The problem: All lines from the one containing "1456x819 pixels. How" through the final line of the entries are to be written out verbatim; no other line is to be included.

===== Given data

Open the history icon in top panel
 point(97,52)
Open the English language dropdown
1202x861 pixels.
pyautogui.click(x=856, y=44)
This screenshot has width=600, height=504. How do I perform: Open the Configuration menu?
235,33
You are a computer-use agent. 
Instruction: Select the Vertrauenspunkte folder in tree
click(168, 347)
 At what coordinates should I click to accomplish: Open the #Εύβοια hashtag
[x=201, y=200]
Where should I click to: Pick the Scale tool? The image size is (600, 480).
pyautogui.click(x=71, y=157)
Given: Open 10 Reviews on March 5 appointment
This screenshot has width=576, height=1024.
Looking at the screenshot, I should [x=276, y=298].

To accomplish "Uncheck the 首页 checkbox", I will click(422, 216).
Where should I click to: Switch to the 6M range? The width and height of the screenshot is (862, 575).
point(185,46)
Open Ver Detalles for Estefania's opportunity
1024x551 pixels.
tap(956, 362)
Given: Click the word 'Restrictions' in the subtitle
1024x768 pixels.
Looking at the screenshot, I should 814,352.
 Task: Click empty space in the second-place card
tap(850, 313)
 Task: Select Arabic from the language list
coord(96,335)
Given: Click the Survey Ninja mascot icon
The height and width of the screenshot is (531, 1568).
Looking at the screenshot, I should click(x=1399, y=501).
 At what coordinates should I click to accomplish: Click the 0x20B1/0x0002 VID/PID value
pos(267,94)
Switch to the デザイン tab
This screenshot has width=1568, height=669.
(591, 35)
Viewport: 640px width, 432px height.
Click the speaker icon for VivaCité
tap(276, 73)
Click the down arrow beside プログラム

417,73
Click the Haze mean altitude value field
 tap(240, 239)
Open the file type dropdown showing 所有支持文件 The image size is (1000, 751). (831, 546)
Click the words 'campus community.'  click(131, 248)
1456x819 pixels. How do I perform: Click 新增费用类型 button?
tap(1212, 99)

==========

Answer to the exercise:
1456x819 pixels. How do I perform: Click 新增费用类型 button?
tap(1212, 99)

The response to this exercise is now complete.